- Directed by: Sergio Martino
- Screenplay by: Ernesto Gastaldi; Sergio Martino;
- Story by: Ernesto Gastaldi
- Produced by: Luciano Martino
- Starring: Claudio Cassinelli; Mel Ferrer; Jenny Tamburi; Massimo Girotti;
- Cinematography: Giancarlo Ferrando
- Edited by: Raimondo Crociani
- Music by: Luciano Michelini
- Production company: Dania Film
- Distributed by: Titanus
- Release date: 12 August 1975 (Italy);
- Running time: 100 minutes
- Country: Italy
- Box office: ₤507.396 million

= The Suspicious Death of a Minor =

1975 film

The Suspicious Death of a Minor (Morte sospetta di una minorenne), also known as Too Young to Die, is a 1975 Italian giallo film directed by Sergio Martino.

== Plot summary ==

Undercover cop Paolo Germi and the mysterious Marisa meet each other at a dance hall. Germi is unaware of the secret Marisa carries with her; conditions in her life have forced her into underage prostitution. After she is brutally murdered, he decides to go after her killers.
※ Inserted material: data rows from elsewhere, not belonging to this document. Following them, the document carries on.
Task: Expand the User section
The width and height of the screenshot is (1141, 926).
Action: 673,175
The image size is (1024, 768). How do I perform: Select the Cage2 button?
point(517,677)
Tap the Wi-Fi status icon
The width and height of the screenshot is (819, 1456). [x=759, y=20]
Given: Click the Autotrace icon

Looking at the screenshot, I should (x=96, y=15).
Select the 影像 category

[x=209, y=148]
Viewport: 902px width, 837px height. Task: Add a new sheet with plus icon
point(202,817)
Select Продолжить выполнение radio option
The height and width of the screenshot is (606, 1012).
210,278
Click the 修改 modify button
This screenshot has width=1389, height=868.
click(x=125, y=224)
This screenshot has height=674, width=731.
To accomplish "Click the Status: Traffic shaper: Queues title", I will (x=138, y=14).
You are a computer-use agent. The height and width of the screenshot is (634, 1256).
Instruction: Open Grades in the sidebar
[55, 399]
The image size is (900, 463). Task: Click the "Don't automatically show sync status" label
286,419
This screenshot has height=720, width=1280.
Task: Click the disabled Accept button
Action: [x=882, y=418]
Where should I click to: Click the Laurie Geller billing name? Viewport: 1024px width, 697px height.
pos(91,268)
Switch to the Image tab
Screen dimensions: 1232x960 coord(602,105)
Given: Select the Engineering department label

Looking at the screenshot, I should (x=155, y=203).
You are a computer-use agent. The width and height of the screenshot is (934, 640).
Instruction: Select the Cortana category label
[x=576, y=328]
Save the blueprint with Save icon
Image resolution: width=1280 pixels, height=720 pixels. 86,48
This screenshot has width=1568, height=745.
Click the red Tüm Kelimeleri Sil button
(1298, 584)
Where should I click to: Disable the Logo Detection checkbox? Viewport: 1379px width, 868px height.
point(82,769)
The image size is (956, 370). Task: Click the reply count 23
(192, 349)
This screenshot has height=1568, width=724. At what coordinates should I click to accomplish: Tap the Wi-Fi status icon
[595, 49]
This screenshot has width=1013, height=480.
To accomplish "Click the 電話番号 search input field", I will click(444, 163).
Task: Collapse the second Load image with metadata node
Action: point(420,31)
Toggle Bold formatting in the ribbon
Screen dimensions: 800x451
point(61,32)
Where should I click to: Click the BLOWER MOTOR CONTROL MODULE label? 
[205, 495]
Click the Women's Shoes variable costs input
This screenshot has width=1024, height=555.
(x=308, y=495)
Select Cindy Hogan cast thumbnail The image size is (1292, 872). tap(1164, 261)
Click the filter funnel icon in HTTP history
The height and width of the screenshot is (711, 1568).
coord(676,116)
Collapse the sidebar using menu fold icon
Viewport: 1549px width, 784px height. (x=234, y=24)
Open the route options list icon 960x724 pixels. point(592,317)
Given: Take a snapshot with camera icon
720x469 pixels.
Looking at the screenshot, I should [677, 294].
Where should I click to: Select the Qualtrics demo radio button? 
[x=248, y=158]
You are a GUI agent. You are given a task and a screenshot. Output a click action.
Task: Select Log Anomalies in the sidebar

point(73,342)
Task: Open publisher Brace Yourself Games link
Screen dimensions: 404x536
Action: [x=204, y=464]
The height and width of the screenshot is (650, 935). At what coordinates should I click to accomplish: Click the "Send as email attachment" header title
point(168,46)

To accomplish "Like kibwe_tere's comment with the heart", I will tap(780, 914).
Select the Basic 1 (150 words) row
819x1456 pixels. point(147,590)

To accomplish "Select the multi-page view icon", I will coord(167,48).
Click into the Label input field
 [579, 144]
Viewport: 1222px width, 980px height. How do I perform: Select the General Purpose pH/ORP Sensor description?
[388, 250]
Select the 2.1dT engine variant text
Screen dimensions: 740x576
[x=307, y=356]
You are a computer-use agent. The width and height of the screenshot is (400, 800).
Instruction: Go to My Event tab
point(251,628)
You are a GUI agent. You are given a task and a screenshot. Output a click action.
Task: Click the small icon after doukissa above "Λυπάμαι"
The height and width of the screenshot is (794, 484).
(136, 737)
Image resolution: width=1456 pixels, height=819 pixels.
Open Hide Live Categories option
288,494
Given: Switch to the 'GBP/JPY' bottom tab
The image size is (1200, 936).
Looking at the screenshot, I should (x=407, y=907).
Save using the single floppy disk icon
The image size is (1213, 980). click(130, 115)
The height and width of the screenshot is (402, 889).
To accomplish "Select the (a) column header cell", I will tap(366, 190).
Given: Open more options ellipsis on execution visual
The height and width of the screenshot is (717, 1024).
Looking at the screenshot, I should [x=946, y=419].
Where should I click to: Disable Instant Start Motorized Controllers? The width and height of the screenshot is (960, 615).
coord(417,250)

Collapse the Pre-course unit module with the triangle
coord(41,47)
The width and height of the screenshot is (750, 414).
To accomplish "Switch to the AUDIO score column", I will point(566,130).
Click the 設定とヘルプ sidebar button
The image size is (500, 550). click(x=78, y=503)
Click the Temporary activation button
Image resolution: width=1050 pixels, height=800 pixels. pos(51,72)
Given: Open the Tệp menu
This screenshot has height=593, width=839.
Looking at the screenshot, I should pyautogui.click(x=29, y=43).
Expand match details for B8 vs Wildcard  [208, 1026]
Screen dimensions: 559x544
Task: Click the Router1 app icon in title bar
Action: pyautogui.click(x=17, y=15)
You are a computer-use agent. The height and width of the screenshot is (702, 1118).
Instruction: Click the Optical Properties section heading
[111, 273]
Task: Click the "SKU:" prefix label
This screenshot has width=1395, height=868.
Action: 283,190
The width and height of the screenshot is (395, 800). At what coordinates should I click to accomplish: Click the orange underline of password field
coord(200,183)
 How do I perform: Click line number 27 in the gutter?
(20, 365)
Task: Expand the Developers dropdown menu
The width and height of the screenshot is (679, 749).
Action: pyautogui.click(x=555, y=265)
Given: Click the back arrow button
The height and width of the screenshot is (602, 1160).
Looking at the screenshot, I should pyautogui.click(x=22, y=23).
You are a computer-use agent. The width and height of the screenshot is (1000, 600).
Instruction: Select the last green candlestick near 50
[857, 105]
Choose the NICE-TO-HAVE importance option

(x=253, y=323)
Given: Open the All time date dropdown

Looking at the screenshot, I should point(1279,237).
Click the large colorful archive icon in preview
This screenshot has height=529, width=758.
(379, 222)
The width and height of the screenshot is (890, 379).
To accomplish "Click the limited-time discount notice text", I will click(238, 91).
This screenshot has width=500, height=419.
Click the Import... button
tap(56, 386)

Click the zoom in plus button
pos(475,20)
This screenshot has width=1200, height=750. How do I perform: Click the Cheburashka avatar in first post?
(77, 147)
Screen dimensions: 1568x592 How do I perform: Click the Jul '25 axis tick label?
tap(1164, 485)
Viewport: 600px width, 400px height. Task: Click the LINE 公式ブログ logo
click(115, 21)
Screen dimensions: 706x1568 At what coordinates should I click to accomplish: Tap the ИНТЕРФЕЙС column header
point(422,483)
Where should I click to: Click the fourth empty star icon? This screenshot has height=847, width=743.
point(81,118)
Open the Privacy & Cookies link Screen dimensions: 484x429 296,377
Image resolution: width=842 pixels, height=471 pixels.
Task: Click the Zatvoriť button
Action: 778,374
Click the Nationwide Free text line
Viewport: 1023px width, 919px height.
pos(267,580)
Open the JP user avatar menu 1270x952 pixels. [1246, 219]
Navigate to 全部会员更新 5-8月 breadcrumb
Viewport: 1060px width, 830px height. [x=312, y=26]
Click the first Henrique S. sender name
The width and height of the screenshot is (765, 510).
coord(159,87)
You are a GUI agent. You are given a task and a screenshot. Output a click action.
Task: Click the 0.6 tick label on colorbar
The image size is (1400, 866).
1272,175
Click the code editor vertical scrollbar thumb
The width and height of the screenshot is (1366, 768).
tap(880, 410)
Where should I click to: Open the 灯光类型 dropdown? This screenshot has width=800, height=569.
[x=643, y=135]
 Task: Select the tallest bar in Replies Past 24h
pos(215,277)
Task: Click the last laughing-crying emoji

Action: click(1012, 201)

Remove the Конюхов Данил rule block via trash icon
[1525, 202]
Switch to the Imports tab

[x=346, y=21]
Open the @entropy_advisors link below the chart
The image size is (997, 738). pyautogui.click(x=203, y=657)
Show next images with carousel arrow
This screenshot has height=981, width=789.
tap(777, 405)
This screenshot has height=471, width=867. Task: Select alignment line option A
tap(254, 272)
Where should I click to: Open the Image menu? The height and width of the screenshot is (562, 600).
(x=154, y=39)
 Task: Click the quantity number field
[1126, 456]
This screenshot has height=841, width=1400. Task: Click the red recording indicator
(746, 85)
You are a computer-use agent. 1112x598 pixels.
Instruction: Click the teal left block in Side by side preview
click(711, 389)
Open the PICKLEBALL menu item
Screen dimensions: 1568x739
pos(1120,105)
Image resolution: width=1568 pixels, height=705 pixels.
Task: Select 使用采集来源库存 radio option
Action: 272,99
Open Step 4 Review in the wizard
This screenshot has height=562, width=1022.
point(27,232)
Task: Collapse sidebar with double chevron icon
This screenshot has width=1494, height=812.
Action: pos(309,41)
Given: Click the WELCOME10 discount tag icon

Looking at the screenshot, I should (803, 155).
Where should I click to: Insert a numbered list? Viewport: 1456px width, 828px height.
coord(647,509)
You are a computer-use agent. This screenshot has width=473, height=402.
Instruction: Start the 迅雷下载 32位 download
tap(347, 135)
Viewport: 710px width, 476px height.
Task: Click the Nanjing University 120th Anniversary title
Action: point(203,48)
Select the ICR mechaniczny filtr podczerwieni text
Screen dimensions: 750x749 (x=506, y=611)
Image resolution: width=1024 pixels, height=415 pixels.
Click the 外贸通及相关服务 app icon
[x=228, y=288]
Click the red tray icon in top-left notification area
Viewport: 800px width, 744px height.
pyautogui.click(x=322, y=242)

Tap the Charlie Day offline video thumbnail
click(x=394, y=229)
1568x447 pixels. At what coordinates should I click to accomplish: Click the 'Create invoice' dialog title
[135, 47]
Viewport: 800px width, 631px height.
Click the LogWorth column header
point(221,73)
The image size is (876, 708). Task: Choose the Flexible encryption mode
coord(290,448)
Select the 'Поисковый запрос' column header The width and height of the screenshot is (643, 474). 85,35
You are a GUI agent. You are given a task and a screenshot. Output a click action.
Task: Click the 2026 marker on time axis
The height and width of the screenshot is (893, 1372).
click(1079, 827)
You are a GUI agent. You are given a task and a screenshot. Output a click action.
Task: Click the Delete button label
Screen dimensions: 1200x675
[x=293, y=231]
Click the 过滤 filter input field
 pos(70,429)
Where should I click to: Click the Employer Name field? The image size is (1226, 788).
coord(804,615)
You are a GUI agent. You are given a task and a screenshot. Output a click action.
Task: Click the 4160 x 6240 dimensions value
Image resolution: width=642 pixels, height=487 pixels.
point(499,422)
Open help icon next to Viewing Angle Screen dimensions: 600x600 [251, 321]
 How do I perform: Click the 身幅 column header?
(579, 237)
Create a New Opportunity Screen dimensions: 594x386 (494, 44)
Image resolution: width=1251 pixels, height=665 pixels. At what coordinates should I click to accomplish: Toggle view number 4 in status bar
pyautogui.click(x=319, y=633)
However, a killer-for-hire ensures that Germi's investigation will not be easy, while continuing to kill.

== Cast ==
- Claudio Cassinelli as Paolo Germi
- Mel Ferrer as Police Superintendent
- Lia Tanzi as Carmela
- Gianfranco Barra as Teti
- Patrizia Castaldi as Marisa
- Adolfo Caruso as Giannino
- Jenny Tamburi as Gloria
- Massimo Girotti as Gaudenzio Pesce
- Carlo Alighiero as Chief of S.M.C.D. Office
- Franco Alpestre as Il Menga
- Fiammetta Baralla as Landlady
- Barbara Magnolfi as Floriana
- Aldo Massasso as Listri
- Roberto Posse as Killer
- Carlotta Wittig as Director of S.M.C.D.

==Production==
The Suspicious Death of a Minor was developed under the title Milano Violenta, a title later used for Mario Caiano's film Bloody Payroll. The film was a hybrid of a crime film and a giallo. The screenwriter, Ernesto Gastaldi, later spoke about the film stating "In my opinion, it's a minor film [...] the usually very good Martino didn't manage to give the film a decisive shot-in-the-arm."

==Release==
The Suspicious Death of a Minor was distributed theatrically by Titanus in Italy on 12 August 1975. The film grossed a total of 507,396,250 Italian lire on its domestic release.